Where d is of type varchar2, and c is a row from a cursor for loop, and date_field is a date column in the cursor

selecting the date field from the database didn’t look odd:

select date_field from table_name t where t.id = <id of failing row>;

’04-AUG-17′

However, selecting to_char did yield something odd:

select to_char(date_field,'YYYYMMDD') from table_name t where t.id = <id of failing row>;

’00000000′

Odd, no 04, no AUG and no 17.

At this point I could tell something was up with the data in the field, so I resorted to dump’ing it’s contents:

select dump(date_field) from table_name t where t.id = <id of failing row>;

Typ=12 Len=7: 220,117,8,4,1,1,1

Uh-oh — the first byte is supposed to indicate the century (subtract 100 from the value to get the century), and legitimate centuries stop at 99. This value indicates a century value of 120. For an “actual” date of:

August 4th, 12017

I guess what was weird to me was that the PL/SQL to_char reported an error, while the SQL to_char didn’t (instead it returned an odd ’0000000′ result).

Going forward, it was relatively easy to find rows like this in the table:

select id, dump(date_field) from table_name t where date_field > to_date('99991231','YYYYMMDD');

We actually left the bad data alone and popped a view on top of the table using LEAST / GREATEST to cap the value at 9999-12-31, which minimized the code impact to our PL/SQL routines.

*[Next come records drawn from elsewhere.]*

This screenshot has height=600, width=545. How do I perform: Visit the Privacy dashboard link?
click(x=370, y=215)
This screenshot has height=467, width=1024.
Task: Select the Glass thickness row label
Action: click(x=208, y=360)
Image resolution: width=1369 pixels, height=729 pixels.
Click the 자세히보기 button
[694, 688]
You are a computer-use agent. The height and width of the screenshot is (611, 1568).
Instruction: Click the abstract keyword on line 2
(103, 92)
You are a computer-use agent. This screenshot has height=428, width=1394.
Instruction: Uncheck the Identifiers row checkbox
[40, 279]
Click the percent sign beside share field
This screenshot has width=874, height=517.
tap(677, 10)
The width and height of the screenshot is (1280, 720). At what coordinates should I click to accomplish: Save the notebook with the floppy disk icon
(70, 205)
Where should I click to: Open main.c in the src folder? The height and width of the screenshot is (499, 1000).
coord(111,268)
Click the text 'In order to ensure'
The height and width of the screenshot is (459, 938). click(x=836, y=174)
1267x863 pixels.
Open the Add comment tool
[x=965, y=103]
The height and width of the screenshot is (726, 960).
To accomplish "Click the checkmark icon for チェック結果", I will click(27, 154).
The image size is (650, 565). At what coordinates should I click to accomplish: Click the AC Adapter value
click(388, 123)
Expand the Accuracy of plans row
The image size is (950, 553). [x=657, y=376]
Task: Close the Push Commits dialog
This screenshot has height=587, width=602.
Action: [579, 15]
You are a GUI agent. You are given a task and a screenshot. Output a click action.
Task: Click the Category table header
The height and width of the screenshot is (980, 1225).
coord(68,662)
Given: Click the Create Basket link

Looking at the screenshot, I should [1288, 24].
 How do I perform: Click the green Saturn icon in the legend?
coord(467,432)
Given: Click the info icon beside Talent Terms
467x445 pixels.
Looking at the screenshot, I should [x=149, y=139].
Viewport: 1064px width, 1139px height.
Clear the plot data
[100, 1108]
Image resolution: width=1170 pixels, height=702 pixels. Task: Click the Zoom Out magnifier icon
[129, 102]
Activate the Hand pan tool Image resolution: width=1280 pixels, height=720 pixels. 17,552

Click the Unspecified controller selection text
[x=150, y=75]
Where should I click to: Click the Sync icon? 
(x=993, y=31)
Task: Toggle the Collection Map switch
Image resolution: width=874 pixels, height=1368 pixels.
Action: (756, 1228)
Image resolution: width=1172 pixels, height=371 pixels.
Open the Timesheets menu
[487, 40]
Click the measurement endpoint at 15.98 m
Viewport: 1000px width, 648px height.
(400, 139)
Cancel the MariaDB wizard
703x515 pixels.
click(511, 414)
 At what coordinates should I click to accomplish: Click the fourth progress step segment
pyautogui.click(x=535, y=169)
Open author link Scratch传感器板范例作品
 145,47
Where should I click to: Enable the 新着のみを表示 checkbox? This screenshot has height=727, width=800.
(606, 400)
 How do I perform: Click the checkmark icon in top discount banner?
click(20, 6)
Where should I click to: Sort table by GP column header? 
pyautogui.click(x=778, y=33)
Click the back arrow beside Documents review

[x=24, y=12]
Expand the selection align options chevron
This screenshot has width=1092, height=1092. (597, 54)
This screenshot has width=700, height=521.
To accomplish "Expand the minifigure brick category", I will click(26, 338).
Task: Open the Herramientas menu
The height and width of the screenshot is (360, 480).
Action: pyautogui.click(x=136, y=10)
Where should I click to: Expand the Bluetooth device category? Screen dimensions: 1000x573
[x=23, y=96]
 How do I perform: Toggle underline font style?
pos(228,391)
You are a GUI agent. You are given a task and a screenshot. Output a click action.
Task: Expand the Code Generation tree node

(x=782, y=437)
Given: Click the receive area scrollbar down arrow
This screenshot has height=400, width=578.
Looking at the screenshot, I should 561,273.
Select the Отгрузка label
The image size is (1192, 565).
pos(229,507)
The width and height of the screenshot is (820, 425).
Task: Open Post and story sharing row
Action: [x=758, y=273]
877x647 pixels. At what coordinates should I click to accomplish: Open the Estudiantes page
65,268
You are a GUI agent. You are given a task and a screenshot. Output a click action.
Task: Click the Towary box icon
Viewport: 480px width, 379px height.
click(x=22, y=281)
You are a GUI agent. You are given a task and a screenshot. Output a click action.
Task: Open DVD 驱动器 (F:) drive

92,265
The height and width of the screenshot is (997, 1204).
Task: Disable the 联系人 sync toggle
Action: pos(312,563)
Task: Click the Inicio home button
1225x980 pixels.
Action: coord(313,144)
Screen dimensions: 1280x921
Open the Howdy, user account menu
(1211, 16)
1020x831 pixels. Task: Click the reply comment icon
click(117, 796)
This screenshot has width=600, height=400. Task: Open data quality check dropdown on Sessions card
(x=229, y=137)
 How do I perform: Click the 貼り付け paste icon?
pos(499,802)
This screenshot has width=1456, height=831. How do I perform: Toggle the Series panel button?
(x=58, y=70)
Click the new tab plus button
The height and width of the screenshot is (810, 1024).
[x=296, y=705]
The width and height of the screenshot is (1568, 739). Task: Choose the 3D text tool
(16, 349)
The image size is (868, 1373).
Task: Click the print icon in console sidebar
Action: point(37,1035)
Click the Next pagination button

Still and all, I can’t wait to hop into my time machine with Jules Verne and see what happens on that date.

Quick SQLDeveloper Hint — Dial0gInput

The other day I was attempting to debug a SQL statement which was doing a REGEXP_REPLACE and the comments said something like “remove all zero’s from the string”.

However, in looking at the code, it looked like it was removing all capital O’s from the string instead of 0′s — see even here within WordPress I can’t tell the difference between an O (the letter) and a 0 (the number).

At first I thought it a coding mistake until I tried to type both of them into a window within SQL Developer — nope, they looked the same. Must be a font issue.

Fonts can be changed in SQL Developer under the Preferences / Code Editor / Fonts selection — you may want to limit choices to fixed-width fonts by checking “Display Only Fixed-Width Fonts”. The default on my system was DialogInput — which appears to have the O/0 problem. I ended up choosing Consolas 12pt and exiting back out to the editor.

Only to see a horribly grainy looking font.  Yuck!

Back to the Preferences — somewhat hidden under Preferences / Code Editor / Display is an item for “Enable Text Anti-Aliasing” — check it.

Much, much better.

I think that preference item should be moved to the Fonts category, but at least I was able to find it — and my eyes feel a lot better.

Oh yeah, now I can tell zeros from o’s again — now on to those pesky 1′s and l’s … :-)

UPDATE

You may also want to adjust the font used for Printing to match your Editor selection — to do so, navigate to Preferences / Code Editor / Printing as well as Printing HTML to change the fonts to match your Editor selection.